Литвинов вызвал из Старосибирска многоместный вертолет и на тот случай, если в рации геологов испортился лишь передатчик, приказал радиостанции ежечасно работать на их волне.
Под утро, когда два члена спасательной тройки — секретарь райкома партии Николай Кузьмич и районный военный комиссар — ушли проверить спасательную группу, Литвинов прилег в кабинете на диване. Но через час вскочил и приказал Вале, которая тоже просидела на своем месте всю ночь:
— Секретаря райкома!
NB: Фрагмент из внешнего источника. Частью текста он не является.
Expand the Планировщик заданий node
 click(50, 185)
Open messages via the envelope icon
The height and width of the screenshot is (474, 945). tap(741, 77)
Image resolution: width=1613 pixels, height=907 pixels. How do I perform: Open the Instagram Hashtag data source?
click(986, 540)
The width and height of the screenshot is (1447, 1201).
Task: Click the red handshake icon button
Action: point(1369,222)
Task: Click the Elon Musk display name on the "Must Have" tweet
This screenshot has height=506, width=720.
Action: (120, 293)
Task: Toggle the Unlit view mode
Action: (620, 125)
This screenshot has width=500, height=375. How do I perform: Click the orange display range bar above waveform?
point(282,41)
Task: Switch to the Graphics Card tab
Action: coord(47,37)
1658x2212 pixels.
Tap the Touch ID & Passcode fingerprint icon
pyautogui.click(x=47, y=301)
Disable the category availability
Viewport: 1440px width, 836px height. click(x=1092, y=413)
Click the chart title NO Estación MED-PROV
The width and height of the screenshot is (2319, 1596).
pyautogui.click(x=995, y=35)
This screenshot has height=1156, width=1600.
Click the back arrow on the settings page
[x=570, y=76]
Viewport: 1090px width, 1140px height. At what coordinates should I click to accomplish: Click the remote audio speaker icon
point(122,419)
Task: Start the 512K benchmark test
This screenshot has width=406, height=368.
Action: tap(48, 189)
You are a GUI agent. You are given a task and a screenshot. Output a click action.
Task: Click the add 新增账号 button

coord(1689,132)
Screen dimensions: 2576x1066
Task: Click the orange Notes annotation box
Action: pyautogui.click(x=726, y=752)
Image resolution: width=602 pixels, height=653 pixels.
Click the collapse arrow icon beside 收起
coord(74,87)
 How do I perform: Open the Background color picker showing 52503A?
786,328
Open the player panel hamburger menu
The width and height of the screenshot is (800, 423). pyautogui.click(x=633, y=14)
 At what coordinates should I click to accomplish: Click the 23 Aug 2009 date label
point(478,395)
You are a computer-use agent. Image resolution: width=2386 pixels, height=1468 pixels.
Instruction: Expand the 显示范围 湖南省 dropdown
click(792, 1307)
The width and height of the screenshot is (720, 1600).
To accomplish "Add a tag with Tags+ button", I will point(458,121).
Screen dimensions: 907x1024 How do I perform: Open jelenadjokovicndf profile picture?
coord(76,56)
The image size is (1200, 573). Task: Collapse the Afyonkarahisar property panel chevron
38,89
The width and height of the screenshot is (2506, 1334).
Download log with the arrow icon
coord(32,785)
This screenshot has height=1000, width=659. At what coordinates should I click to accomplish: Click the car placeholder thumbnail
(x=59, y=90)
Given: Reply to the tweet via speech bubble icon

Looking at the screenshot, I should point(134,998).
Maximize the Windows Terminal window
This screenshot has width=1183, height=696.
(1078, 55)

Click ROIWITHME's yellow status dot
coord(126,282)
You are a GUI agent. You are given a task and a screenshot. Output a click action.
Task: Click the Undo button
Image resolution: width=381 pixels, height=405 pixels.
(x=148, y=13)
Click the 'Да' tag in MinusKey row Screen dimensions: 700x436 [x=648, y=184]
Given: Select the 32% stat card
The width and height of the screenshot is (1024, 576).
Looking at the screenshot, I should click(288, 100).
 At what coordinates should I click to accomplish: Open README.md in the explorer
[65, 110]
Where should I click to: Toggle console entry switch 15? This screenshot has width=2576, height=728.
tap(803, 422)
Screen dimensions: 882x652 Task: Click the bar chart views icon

Начальника комплексной экспедиции. И еще позвони товарищу Петину, извинись за ранний звонок, слышь, обязательно от моего имени вежливенько извинись и попроси зайти. Скажи: сугубо важное дело. Улетаю…
И когда на заре вертолет снялся с запорошенного снегом речного льда, Литвинов сидел в нем вместе со спасателями. Это были опытные таежники из охотничьей бригады «Красного пахаря». Их собаки, небольшие, мохнатые, с черными острыми глазками, сбившись в кучу, испуганно теснились в углу. Лыжи и ружья каждый держал, зажав между ног. Рядом с Литвиновым, покуривая и то и дело посматривая в окно, вниз, сидел агроном Анатолий Субботин. Среди всех этих людей, для которых скитания по таежному бурелому было делом привычным, лишь Игорь Капустин выделялся бледностью лица, городской одеждой. Его не хотели брать. Он упорно утверждал, что отвечает за судьбу комсомольцев, и, увидев, что переубедить этого парня не удастся, Литвинов махнул рукой: пусть летит.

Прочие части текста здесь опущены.